--- Task description ---
Below are records; how many of their lines contain "text"? Answer with only the number.

(Entries taken from a collection)

◆ ◆ ◆ ◆ ◆ ◆ ◆

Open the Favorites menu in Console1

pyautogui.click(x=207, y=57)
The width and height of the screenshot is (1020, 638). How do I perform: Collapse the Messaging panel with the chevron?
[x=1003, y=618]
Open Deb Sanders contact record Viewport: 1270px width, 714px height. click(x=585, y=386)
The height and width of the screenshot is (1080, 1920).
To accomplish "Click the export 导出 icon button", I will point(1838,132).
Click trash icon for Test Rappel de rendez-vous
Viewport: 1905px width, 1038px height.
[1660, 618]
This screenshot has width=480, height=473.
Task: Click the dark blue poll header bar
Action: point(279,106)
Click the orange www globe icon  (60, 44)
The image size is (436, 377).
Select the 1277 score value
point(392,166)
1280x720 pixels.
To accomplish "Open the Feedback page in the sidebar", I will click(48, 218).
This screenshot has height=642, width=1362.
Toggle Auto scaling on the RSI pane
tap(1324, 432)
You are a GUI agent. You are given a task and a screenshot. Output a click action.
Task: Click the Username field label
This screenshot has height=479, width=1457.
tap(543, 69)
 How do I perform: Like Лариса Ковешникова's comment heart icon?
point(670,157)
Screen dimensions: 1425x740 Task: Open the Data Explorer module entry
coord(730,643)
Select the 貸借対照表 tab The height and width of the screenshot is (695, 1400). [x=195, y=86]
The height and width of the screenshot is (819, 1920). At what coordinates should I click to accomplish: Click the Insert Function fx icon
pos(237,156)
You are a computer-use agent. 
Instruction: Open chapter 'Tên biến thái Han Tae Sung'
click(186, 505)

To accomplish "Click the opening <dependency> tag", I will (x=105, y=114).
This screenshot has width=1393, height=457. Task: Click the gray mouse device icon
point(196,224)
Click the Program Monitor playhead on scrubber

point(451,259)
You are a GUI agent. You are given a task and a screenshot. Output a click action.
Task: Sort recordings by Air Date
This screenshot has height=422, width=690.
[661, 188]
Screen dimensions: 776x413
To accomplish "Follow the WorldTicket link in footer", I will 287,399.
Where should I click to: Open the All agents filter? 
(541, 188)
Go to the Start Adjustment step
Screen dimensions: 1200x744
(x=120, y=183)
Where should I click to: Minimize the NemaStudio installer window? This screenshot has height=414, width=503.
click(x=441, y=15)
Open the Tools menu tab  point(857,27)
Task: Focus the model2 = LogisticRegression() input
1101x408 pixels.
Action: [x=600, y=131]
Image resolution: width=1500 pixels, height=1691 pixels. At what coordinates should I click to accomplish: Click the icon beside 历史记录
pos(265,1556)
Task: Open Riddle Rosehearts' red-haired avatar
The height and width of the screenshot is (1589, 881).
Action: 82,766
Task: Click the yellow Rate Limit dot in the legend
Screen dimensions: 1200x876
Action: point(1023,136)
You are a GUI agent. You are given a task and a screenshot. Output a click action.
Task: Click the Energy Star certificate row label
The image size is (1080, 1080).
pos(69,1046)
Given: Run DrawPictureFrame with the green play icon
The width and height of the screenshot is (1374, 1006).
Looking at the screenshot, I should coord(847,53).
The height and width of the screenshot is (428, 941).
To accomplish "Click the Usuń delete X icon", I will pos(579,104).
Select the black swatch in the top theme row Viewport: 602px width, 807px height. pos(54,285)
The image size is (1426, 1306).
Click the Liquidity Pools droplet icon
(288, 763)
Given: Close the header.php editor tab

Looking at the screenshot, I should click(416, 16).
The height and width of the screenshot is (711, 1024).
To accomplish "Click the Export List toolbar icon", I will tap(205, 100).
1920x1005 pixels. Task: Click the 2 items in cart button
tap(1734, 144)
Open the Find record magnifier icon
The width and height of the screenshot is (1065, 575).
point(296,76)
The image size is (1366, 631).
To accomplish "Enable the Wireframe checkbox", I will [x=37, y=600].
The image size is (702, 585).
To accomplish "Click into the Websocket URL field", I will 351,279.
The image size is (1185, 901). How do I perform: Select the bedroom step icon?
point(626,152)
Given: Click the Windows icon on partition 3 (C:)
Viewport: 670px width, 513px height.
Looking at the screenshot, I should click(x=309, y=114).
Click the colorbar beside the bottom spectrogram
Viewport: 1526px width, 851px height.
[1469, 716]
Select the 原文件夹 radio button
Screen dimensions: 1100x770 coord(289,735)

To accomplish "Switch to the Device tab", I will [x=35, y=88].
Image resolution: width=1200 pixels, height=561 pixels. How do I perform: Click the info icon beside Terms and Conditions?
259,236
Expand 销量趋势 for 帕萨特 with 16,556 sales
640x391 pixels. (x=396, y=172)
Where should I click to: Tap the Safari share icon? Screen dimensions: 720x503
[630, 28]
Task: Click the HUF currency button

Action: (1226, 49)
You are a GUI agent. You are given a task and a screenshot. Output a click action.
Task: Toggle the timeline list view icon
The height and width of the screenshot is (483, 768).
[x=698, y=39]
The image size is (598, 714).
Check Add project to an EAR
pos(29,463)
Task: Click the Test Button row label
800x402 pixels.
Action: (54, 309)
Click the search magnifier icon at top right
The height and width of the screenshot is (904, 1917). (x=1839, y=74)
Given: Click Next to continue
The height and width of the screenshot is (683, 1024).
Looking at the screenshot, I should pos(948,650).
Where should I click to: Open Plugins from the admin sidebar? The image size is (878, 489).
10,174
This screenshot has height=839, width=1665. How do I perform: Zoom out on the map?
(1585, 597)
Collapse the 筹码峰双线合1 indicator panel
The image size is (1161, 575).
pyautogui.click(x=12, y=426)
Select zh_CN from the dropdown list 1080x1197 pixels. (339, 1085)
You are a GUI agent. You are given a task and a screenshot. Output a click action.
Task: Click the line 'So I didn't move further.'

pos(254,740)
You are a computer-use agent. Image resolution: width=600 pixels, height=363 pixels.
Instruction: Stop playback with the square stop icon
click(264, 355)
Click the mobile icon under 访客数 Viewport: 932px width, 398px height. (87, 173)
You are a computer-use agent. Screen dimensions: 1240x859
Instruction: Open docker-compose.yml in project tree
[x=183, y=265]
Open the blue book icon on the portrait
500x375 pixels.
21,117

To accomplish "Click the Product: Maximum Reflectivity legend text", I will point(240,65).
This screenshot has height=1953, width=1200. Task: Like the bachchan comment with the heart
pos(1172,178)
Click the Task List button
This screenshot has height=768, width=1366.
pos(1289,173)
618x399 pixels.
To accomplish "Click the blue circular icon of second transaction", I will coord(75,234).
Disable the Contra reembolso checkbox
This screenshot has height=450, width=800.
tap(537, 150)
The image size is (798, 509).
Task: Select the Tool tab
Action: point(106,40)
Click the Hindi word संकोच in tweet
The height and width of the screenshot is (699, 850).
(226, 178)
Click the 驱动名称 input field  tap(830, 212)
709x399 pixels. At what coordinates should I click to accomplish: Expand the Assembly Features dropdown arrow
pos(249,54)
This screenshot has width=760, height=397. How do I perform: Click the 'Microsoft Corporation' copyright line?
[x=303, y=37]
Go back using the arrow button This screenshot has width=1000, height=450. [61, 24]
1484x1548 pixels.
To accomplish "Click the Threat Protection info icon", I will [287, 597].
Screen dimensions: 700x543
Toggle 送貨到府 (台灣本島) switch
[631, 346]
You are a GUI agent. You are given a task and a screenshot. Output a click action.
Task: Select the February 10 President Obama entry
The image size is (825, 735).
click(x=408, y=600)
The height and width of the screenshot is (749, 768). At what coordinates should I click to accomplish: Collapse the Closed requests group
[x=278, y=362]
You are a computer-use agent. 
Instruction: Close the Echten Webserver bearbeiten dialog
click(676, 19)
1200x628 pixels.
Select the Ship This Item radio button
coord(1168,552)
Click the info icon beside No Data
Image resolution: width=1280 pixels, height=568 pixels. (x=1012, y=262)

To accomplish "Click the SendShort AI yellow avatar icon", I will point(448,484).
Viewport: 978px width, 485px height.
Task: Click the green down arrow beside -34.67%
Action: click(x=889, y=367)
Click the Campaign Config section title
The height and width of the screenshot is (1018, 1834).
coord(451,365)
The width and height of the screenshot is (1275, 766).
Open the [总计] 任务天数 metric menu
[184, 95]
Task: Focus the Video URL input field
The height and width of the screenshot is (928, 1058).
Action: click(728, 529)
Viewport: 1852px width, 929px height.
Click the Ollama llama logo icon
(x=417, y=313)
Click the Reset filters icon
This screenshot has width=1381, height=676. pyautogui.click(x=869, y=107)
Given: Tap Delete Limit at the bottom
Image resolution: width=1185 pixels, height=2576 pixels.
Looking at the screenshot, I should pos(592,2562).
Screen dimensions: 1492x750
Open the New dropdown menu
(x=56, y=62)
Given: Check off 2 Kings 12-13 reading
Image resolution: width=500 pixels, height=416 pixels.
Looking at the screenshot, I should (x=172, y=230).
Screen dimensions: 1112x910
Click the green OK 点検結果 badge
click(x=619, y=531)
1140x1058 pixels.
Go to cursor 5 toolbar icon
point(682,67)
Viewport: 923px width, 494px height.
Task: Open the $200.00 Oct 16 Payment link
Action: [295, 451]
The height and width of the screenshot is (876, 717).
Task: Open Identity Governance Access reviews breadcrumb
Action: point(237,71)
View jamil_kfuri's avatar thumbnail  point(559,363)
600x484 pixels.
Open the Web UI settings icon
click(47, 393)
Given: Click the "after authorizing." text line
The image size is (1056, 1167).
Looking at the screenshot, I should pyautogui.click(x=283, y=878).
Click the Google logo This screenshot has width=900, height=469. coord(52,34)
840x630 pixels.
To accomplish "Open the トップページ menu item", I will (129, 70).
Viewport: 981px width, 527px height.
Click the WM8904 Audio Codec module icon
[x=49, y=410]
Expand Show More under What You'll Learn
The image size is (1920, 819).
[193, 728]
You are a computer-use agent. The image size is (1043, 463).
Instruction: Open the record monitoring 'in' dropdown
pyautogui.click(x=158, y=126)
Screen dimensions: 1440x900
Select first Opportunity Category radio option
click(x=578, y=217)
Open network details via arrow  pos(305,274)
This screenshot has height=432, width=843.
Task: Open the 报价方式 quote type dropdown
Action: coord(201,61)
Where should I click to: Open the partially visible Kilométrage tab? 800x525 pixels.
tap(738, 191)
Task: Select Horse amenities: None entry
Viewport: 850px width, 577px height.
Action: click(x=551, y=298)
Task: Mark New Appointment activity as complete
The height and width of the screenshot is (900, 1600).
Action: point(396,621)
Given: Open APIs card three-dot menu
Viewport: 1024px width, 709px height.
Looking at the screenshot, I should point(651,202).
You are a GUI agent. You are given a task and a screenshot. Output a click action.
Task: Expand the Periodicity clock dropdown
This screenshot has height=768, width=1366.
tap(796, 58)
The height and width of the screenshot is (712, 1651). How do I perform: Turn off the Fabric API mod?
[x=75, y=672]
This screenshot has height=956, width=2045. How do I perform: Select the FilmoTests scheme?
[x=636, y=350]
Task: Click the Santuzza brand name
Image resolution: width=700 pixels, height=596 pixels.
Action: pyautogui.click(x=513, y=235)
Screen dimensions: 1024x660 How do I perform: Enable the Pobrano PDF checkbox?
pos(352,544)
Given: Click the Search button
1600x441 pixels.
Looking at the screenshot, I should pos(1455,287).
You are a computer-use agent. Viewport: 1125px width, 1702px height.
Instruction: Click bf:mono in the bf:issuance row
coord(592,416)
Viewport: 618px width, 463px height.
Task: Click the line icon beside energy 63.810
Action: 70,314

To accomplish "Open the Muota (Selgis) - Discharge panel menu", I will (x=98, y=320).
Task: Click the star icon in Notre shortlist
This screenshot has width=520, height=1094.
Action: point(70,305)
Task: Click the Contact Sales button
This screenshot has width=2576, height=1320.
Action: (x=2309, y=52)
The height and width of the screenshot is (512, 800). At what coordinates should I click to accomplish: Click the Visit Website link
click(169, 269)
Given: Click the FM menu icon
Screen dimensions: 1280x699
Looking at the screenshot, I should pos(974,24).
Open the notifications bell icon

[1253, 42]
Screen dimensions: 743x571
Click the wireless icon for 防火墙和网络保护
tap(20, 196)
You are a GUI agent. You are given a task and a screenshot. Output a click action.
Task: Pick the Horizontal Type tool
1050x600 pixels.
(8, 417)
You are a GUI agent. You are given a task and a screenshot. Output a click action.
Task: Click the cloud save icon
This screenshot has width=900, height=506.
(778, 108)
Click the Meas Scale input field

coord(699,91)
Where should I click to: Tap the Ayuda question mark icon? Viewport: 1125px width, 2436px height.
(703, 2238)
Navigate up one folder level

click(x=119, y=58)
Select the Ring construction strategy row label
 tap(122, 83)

◆ ◆ ◆ ◆ ◆ ◆ ◆

--- Response ---
2